Question

If $$A$$ and $$B$$ are independent events such that $$P(A)> 0$$ and $$P(B)> 0$$, then
A
$$P(A\cup B)=P(A).P(B)$$
B
$$P(A\cap B)=P(A).P(B)$$
C
$$P(A|B)=P(A)$$
D
$$P(B|A)=P(B)$$

Answer

**step1** Understanding the concept of independent events

In probability theory, two events, $$A$$ and $$B$$, are defined as independent if the occurrence of one event does not influence or change the probability of the other event occurring. This means that the outcome of event $$A$$ does not affect the outcome of event $$B$$, and vice versa.

**step2** Recalling the mathematical characterizations of independence

For two events $$A$$ and $$B$$ to be independent, several mathematical statements are equivalent. These are:
1. The probability of both events $$A$$ and $$B$$ happening (their intersection) is equal to the product of their individual probabilities: $$P(A \cap B) = P(A) \cdot P(B)$$. This is widely considered the fundamental definition of independence.
2. If event $$B$$ has already occurred, the probability of event $$A$$ occurring remains the same as its original probability: $$P(A|B) = P(A)$$. This characterization is valid only when $$P(B) > 0$$.
3. Similarly, if event $$A$$ has already occurred, the probability of event $$B$$ occurring remains the same as its original probability: $$P(B|A) = P(B)$$. This characterization is valid only when $$P(A) > 0$$.
The problem states that $$P(A) > 0$$ and $$P(B) > 0$$, which ensures that any conditional probabilities are well-defined.

**step3** Analyzing Option A

Option A suggests $$P(A\cup B)=P(A).P(B)$$.
The general formula for the probability of the union of two events is $$P(A \cup B) = P(A) + P(B) - P(A \cap B)$$.
If $$A$$ and $$B$$ are independent, then $$P(A \cap B) = P(A) \cdot P(B)$$.
Substituting this into the union formula, we get $$P(A \cup B) = P(A) + P(B) - P(A) \cdot P(B)$$.
For option A to be true, it would imply $$P(A) + P(B) - P(A) \cdot P(B) = P(A) \cdot P(B)$$. This simplifies to $$P(A) + P(B) = 2 \cdot P(A) \cdot P(B)$$. This equality does not generally hold true for independent events where $$P(A)>0$$ and $$P(B)>0$$. For example, if $$P(A)=0.5$$ and $$P(B)=0.5$$, then $$0.5+0.5=1$$ on the left side, but $$2 \times 0.5 \times 0.5 = 0.5$$ on the right side. Since $$1 \neq 0.5$$, option A is incorrect.

**step4** Analyzing Option B

Option B states $$P(A\cap B)=P(A).P(B)$$.
This statement is the direct and most commonly used definition of independence between two events. If this condition holds, the events are independent. If the events are independent, this condition holds. Therefore, this option is correct.

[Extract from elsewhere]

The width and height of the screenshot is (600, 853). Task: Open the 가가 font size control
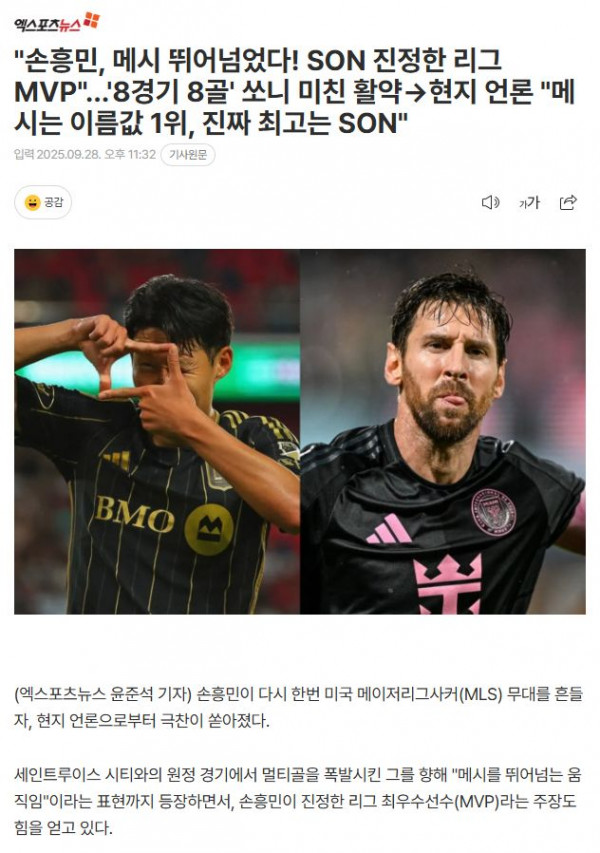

**step5** Analyzing Option C

Option C states $$P(A|B)=P(A)$$.
The definition of conditional probability is $$P(A|B) = \frac{P(A \cap B)}{P(B)}$$.
Since $$A$$ and $$B$$ are independent, we know from the definition (as in Option B) that $$P(A \cap B) = P(A) \cdot P(B)$$.
Given the problem states that $$P(B) > 0$$, we can substitute the independence relation into the conditional probability formula:
$$P(A|B) = \frac{P(A) \cdot P(B)}{P(B)} = P(A)$$.
Thus, this statement is also correct, as it is a direct consequence of independence when $$P(B) > 0$$.

**step6** Analyzing Option D

Option D states $$P(B|A)=P(B)$$.
The definition of conditional probability is $$P(B|A) = \frac{P(A \cap B)}{P(A)}$$.
Since $$A$$ and $$B$$ are independent, we know that $$P(A \cap B) = P(A) \cdot P(B)$$.
Given the problem states that $$P(A) > 0$$, we can substitute the independence relation into the conditional probability formula:
$$P(B|A) = \frac{P(A) \cdot P(B)}{P(A)} = P(B)$$.
Thus, this statement is also correct, as it is a direct consequence of independence when $$P(A) > 0$$.

**step7** Conclusion

We have determined that options B, C, and D are all true statements regarding independent events $$A$$ and $$B$$ under the given conditions that $$P(A)>0$$ and $$P(B)>0$$. While C and D are valid properties derived from the definition of independence, Option B ($$P(A \cap B) = P(A) \cdot P(B)$$) is the most fundamental and universally accepted definition of event independence. In multiple-choice questions where multiple options are technically correct consequences, the definitional statement is typically the intended answer.
Therefore, the most direct and fundamental statement that must be true for independent events is given by option B.